■ Pixel coordinate grounding data ■
* * *

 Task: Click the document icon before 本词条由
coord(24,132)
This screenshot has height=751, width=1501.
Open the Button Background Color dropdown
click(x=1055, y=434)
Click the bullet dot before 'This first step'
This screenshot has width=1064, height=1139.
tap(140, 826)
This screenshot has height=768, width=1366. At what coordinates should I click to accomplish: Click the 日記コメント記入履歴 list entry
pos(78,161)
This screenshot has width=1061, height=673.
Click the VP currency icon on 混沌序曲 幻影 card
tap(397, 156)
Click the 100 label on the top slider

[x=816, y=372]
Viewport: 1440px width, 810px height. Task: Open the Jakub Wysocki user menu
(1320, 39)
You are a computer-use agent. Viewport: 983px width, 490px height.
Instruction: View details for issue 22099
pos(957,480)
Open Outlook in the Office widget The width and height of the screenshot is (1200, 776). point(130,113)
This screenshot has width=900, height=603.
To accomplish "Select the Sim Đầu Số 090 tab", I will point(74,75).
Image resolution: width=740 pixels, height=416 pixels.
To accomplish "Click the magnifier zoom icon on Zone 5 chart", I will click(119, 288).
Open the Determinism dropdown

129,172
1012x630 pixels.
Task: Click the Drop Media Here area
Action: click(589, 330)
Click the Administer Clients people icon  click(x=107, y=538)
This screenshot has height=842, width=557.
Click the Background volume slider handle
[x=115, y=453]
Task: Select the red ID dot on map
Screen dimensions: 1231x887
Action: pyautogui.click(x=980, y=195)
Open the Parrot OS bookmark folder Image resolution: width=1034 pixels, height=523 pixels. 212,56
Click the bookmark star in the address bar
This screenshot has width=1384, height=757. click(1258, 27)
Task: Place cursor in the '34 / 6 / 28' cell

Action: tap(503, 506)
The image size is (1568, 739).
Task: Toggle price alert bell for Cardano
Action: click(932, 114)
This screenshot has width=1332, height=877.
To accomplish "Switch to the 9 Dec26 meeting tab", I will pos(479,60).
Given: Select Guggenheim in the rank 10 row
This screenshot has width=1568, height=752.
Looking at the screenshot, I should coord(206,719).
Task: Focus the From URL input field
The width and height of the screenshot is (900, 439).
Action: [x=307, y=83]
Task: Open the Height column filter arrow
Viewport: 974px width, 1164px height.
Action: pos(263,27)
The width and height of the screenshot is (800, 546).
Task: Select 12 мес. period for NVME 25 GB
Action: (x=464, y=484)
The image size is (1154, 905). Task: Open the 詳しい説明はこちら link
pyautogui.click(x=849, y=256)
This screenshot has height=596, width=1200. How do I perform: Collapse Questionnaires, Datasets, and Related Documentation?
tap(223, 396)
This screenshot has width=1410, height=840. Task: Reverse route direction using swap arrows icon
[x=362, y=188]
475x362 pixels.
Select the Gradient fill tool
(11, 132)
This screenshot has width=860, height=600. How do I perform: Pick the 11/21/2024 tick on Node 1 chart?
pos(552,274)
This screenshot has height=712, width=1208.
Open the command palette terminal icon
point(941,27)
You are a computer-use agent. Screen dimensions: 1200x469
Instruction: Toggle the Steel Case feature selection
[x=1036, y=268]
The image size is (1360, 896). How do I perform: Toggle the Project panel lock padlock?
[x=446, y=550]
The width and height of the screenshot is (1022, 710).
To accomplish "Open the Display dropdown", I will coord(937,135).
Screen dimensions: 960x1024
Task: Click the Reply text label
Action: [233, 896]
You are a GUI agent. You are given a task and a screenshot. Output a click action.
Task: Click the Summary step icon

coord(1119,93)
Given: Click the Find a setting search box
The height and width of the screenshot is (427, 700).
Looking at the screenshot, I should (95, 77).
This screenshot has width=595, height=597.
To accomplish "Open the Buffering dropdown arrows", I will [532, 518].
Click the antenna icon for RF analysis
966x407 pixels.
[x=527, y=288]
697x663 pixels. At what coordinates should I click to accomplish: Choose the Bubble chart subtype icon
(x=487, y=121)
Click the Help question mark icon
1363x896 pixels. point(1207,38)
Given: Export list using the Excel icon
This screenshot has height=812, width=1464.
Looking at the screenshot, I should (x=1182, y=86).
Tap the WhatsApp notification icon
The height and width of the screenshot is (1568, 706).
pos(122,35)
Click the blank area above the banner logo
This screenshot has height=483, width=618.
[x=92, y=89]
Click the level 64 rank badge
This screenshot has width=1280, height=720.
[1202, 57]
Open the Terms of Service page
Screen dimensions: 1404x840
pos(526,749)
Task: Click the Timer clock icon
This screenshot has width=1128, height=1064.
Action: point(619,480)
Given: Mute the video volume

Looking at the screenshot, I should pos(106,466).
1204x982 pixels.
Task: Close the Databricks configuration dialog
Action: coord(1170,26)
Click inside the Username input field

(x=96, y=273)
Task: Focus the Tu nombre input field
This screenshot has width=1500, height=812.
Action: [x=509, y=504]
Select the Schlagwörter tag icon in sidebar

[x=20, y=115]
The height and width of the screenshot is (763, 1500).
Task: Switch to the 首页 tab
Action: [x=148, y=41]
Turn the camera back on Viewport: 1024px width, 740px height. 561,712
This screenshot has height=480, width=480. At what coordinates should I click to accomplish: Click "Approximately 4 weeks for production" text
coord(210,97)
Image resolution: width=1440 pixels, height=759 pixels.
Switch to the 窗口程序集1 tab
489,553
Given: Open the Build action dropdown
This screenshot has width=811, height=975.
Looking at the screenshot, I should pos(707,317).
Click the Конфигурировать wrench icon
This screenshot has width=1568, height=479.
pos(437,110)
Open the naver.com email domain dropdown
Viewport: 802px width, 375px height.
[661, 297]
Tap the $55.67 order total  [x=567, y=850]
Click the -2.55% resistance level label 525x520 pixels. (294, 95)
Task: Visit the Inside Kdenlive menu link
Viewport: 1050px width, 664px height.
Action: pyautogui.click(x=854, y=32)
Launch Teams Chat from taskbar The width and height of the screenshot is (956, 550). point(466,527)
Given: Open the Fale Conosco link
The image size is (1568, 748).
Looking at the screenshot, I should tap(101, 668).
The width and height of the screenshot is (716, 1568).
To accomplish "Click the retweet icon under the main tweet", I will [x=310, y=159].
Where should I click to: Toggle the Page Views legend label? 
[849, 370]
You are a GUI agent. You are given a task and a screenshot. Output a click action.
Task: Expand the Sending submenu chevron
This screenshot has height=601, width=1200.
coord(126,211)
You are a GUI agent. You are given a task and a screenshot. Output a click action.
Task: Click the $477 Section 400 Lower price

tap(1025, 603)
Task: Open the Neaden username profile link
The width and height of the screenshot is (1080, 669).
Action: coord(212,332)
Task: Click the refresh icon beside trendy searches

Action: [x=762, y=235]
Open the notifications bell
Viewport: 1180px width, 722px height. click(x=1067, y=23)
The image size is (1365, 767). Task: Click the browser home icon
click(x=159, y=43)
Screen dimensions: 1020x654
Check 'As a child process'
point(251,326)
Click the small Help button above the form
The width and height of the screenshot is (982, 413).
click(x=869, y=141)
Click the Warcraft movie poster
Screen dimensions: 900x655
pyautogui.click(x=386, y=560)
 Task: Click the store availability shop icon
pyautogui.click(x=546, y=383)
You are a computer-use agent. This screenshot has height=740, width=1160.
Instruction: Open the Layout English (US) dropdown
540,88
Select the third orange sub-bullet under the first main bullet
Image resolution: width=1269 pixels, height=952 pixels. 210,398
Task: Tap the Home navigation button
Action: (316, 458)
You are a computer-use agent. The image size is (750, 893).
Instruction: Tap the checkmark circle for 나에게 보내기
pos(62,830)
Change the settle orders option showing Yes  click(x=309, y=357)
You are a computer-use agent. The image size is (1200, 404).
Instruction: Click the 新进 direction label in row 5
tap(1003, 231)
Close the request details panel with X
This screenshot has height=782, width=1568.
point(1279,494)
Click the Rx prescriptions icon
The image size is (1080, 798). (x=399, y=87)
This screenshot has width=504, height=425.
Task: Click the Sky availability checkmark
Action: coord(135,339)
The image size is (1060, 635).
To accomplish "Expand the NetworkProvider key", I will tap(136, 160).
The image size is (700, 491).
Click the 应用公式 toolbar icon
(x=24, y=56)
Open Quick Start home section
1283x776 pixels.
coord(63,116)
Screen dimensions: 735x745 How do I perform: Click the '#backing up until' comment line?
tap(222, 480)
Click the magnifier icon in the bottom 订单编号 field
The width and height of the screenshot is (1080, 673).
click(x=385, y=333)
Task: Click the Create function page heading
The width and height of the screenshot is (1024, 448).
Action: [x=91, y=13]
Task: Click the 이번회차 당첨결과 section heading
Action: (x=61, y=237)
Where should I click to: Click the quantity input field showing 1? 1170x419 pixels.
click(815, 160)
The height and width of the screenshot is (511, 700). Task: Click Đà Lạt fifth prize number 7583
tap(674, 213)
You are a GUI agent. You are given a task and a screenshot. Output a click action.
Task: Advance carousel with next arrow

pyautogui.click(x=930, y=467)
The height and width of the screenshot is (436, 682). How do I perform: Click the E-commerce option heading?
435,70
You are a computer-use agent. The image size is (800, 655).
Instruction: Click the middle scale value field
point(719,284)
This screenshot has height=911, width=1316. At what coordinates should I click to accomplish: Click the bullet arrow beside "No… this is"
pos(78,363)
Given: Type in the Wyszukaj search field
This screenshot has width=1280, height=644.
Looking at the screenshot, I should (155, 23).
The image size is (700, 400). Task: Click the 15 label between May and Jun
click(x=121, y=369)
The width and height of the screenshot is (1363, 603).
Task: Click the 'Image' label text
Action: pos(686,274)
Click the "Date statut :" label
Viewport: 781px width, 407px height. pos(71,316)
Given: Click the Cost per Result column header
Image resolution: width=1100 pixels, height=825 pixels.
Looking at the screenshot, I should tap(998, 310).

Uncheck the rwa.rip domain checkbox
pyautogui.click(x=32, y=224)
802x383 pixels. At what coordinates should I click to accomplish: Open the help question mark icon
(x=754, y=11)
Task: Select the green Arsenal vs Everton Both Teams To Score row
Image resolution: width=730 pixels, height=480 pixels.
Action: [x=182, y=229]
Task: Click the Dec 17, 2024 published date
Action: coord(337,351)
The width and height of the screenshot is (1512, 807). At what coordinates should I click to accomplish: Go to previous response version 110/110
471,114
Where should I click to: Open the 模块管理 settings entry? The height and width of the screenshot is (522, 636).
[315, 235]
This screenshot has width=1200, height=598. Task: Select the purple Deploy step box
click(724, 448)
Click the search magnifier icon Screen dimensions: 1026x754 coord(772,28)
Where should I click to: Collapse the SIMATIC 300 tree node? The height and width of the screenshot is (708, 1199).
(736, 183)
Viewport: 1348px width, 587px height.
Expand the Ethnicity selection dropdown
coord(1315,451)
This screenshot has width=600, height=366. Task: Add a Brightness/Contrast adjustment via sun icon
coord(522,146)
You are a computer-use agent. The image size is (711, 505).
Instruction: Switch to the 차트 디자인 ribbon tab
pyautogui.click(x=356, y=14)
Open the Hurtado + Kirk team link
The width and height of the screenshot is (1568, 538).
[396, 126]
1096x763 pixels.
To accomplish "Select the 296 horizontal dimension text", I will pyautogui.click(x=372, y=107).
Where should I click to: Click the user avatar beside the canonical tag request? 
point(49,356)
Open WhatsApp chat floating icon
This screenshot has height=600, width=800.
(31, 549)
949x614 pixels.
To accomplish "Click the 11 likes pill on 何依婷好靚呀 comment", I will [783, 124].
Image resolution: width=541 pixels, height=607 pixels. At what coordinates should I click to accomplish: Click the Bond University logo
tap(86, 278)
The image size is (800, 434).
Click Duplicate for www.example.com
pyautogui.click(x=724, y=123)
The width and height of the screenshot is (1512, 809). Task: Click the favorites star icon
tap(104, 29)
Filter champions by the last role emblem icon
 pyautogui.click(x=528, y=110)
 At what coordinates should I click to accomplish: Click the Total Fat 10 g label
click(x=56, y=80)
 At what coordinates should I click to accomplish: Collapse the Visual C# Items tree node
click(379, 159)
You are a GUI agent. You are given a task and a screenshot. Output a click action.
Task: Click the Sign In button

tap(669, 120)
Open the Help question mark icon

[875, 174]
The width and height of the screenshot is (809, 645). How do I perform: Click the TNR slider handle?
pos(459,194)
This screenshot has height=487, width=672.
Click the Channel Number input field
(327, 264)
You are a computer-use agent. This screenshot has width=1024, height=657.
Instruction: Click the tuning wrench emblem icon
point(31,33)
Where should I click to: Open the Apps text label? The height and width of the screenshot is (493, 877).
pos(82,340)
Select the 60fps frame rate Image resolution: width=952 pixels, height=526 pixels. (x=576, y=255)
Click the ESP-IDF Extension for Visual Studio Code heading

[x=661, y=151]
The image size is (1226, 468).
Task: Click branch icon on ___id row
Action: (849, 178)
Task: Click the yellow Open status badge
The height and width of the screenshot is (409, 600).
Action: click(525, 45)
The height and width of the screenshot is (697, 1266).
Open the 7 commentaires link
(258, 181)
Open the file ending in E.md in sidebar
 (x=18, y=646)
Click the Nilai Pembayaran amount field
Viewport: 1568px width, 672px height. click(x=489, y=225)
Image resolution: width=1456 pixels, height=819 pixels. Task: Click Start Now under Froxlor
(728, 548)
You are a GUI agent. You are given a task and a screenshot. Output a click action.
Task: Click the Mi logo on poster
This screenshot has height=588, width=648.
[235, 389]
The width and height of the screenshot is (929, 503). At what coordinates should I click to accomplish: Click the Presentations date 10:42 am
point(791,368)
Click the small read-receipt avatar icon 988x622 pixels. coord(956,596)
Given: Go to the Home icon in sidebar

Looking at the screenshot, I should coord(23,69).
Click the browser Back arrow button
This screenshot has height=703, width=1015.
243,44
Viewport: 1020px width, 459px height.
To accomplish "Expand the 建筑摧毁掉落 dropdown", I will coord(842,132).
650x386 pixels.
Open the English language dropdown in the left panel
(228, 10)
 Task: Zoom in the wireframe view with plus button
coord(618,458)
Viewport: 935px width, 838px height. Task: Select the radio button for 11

* * *

■ REQUIREMENT ■
The required output is every line from the one with "Open the English" to the final line of the entries, repeated exactly and with nothing else.

■ ANSWER BOX ■
Open the English language dropdown in the left panel
(228, 10)
 Task: Zoom in the wireframe view with plus button
coord(618,458)
Viewport: 935px width, 838px height. Task: Select the radio button for 11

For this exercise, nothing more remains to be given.